# Aim of the exercise:
Rewrite every line of the records below as one numbered list, leaving out the blank lines.

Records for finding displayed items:

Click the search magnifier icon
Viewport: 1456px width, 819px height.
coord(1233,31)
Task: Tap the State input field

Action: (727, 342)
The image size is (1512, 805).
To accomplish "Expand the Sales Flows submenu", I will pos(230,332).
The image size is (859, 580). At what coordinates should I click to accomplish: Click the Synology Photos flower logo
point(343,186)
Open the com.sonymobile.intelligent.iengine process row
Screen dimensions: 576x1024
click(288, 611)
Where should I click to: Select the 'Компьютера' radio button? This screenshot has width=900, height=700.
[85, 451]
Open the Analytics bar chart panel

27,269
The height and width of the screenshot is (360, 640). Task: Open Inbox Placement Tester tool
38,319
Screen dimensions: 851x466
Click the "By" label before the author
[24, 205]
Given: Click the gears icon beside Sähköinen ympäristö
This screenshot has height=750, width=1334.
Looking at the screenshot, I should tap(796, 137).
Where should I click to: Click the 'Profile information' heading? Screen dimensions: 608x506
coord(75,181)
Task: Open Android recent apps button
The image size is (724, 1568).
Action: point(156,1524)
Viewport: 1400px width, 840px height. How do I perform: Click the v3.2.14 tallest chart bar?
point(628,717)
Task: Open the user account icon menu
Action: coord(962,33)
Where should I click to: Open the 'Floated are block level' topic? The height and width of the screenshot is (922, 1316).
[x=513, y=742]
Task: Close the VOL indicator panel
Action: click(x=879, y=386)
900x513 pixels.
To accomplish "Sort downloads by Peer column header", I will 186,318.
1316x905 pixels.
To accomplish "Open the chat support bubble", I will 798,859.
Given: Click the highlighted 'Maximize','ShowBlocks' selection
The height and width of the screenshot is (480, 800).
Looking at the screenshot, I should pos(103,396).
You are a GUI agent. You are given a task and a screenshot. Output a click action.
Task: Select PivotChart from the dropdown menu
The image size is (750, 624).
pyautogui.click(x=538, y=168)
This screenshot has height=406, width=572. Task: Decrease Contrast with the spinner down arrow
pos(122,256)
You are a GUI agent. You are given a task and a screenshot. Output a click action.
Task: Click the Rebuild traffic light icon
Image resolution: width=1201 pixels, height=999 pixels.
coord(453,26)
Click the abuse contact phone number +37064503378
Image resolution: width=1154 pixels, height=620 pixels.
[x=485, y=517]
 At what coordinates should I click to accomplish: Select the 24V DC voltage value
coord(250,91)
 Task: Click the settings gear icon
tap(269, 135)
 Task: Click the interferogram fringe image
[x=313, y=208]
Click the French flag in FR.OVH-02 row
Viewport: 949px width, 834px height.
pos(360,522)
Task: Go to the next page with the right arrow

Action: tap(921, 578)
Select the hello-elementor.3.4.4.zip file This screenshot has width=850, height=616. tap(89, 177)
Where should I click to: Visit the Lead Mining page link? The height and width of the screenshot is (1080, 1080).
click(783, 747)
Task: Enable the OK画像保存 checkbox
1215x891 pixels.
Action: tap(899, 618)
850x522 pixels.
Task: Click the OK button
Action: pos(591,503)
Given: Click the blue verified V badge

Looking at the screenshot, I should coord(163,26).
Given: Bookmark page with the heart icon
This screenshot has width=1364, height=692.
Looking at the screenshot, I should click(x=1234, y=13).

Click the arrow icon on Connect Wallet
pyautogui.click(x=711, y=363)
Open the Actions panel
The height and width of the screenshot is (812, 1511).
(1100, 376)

# Expected answer:
1. Click the search magnifier icon
2. Viewport: 1456px width, 819px height.
3. coord(1233,31)
4. Task: Tap the State input field
5. Action: (727, 342)
6. The image size is (1512, 805).
7. To accomplish "Expand the Sales Flows submenu", I will pos(230,332).
8. The image size is (859, 580). At what coordinates should I click to accomplish: Click the Synology Photos flower logo
9. point(343,186)
10. Open the com.sonymobile.intelligent.iengine process row
11. Screen dimensions: 576x1024
12. click(288, 611)
13. Where should I click to: Select the 'Компьютера' radio button? This screenshot has width=900, height=700.
14. [85, 451]
15. Open the Analytics bar chart panel
16. 27,269
17. The height and width of the screenshot is (360, 640). Task: Open Inbox Placement Tester tool
18. 38,319
19. Screen dimensions: 851x466
20. Click the "By" label before the author
21. [24, 205]
22. Given: Click the gears icon beside Sähköinen ympäristö
23. This screenshot has height=750, width=1334.
24. Looking at the screenshot, I should tap(796, 137).
25. Where should I click to: Click the 'Profile information' heading? Screen dimensions: 608x506
26. coord(75,181)
27. Task: Open Android recent apps button
28. The image size is (724, 1568).
29. Action: point(156,1524)
30. Viewport: 1400px width, 840px height. How do I perform: Click the v3.2.14 tallest chart bar?
31. point(628,717)
32. Task: Open the user account icon menu
33. Action: coord(962,33)
34. Where should I click to: Open the 'Floated are block level' topic? The height and width of the screenshot is (922, 1316).
35. [x=513, y=742]
36. Task: Close the VOL indicator panel
37. Action: click(x=879, y=386)
38. 900x513 pixels.
39. To accomplish "Sort downloads by Peer column header", I will 186,318.
40. 1316x905 pixels.
41. To accomplish "Open the chat support bubble", I will 798,859.
42. Given: Click the highlighted 'Maximize','ShowBlocks' selection
43. The height and width of the screenshot is (480, 800).
44. Looking at the screenshot, I should pos(103,396).
45. You are a GUI agent. You are given a task and a screenshot. Output a click action.
46. Task: Select PivotChart from the dropdown menu
47. The image size is (750, 624).
48. pyautogui.click(x=538, y=168)
49. This screenshot has height=406, width=572. Task: Decrease Contrast with the spinner down arrow
50. pos(122,256)
51. You are a GUI agent. You are given a task and a screenshot. Output a click action.
52. Task: Click the Rebuild traffic light icon
53. Image resolution: width=1201 pixels, height=999 pixels.
54. coord(453,26)
55. Click the abuse contact phone number +37064503378
56. Image resolution: width=1154 pixels, height=620 pixels.
57. [x=485, y=517]
58.  At what coordinates should I click to accomplish: Select the 24V DC voltage value
59. coord(250,91)
60.  Task: Click the settings gear icon
61. tap(269, 135)
62.  Task: Click the interferogram fringe image
63. [x=313, y=208]
64. Click the French flag in FR.OVH-02 row
65. Viewport: 949px width, 834px height.
66. pos(360,522)
67. Task: Go to the next page with the right arrow
68. Action: tap(921, 578)
69. Select the hello-elementor.3.4.4.zip file This screenshot has width=850, height=616. tap(89, 177)
70. Where should I click to: Visit the Lead Mining page link? The height and width of the screenshot is (1080, 1080).
71. click(783, 747)
72. Task: Enable the OK画像保存 checkbox
73. 1215x891 pixels.
74. Action: tap(899, 618)
75. 850x522 pixels.
76. Task: Click the OK button
77. Action: pos(591,503)
78. Given: Click the blue verified V badge
79. Looking at the screenshot, I should coord(163,26).
80. Given: Bookmark page with the heart icon
81. This screenshot has width=1364, height=692.
82. Looking at the screenshot, I should click(x=1234, y=13).
83. Click the arrow icon on Connect Wallet
84. pyautogui.click(x=711, y=363)
85. Open the Actions panel
86. The height and width of the screenshot is (812, 1511).
87. (1100, 376)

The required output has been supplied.